--- WHAT THE TASK REQUIRES ---
Retype, exactly and with both ends included, the lines below from the one containing "Given: Move the Subsurf modifier up the stack" through the end; omit the pictures.
---+---
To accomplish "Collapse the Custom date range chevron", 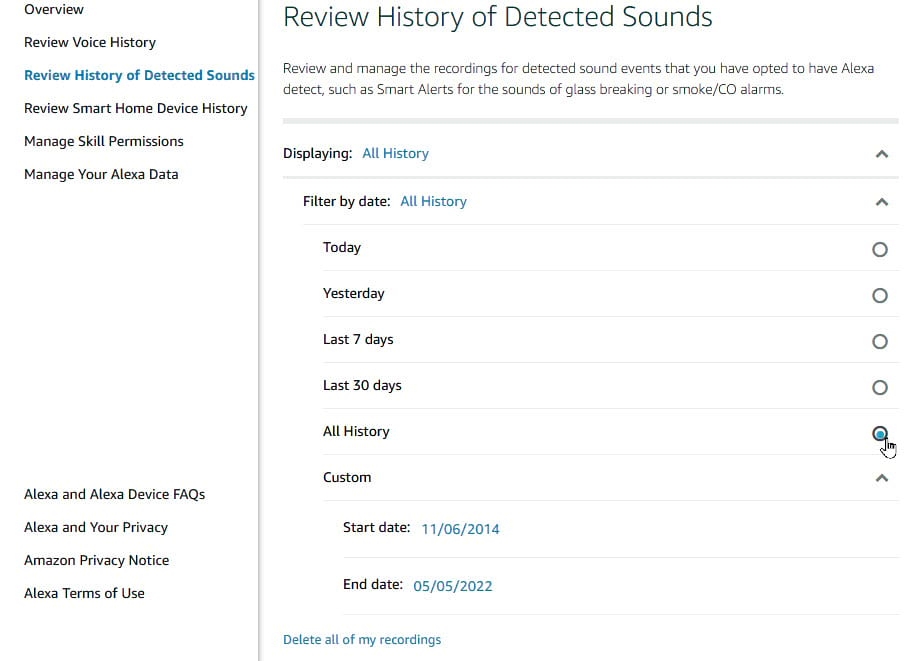I will pyautogui.click(x=881, y=478).
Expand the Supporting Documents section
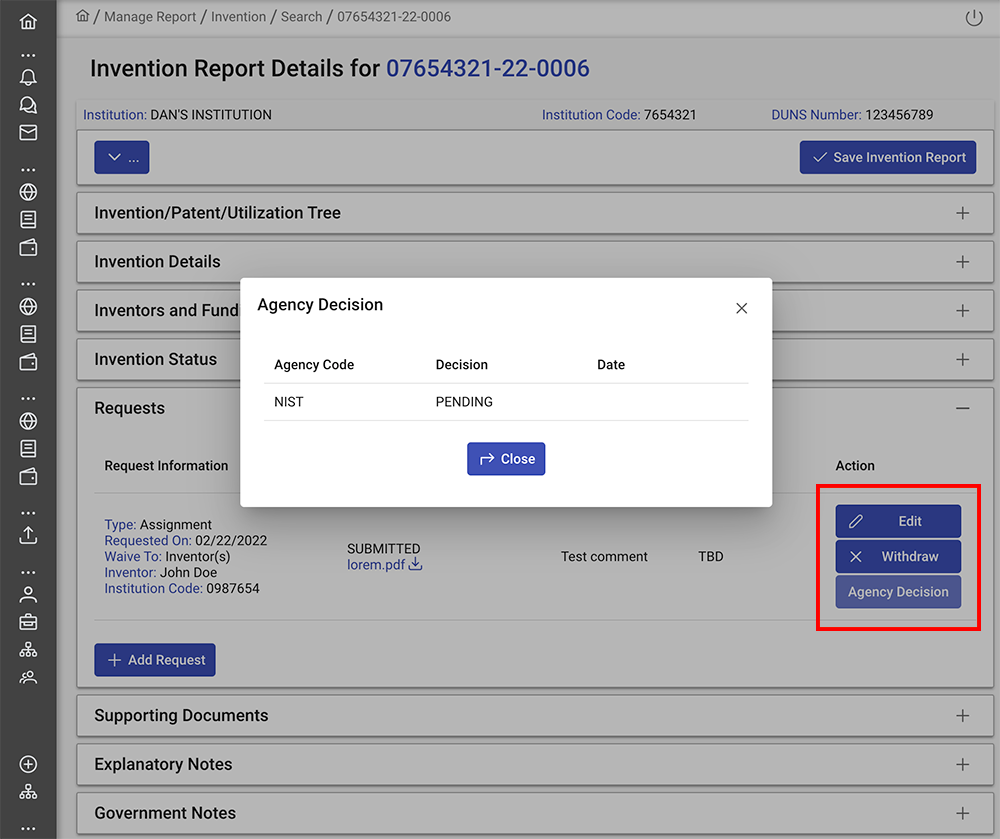The width and height of the screenshot is (1000, 839). coord(962,716)
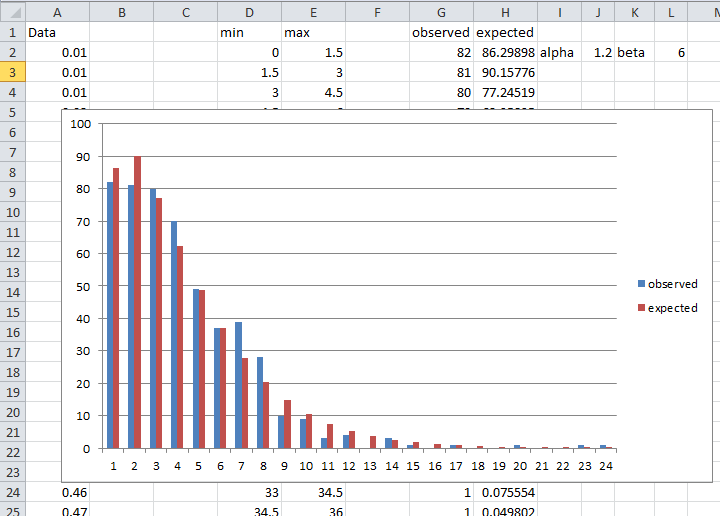The image size is (720, 516).
Task: Click the Data header cell
Action: pos(56,32)
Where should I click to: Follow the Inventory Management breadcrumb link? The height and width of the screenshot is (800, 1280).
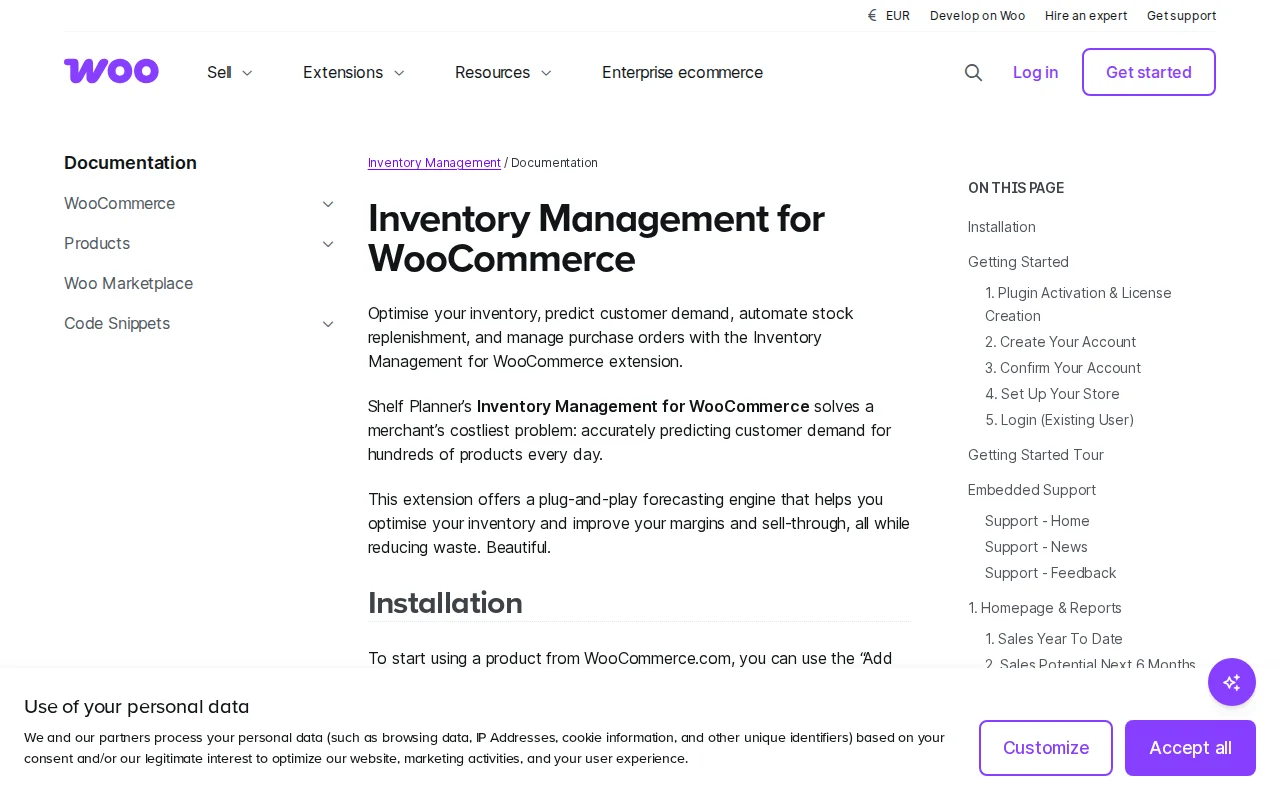[434, 163]
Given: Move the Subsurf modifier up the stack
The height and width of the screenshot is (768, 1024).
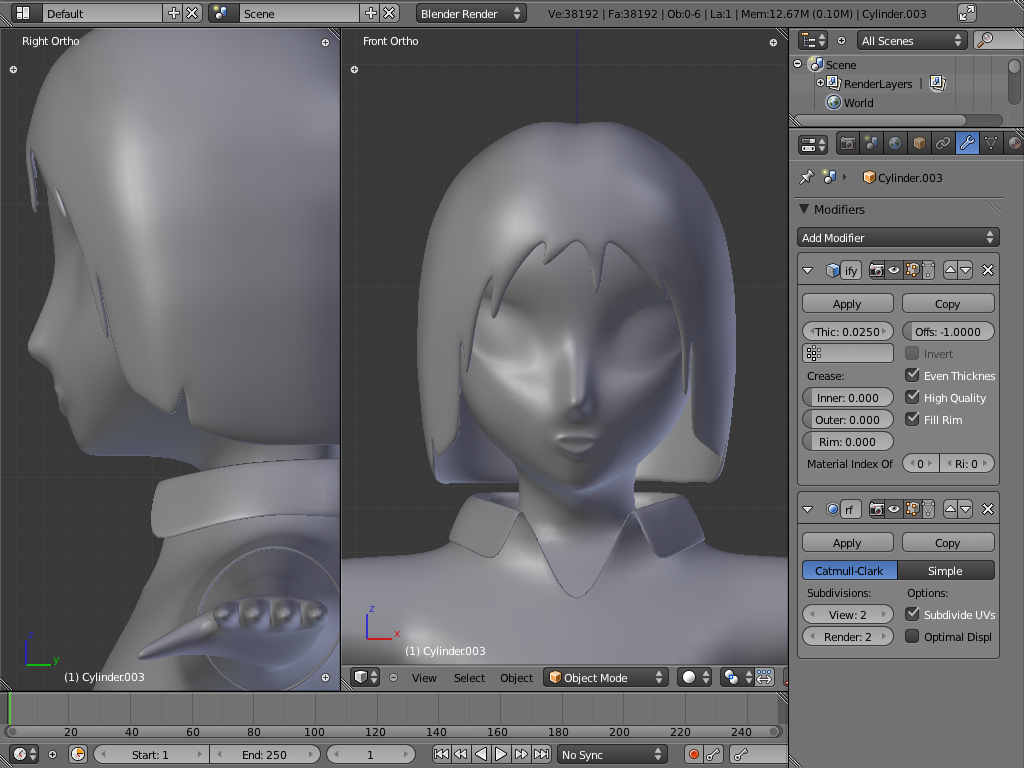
---+---
--- RESPONSE TO THIS TASK ---
Given: Move the Subsurf modifier up the stack
The height and width of the screenshot is (768, 1024).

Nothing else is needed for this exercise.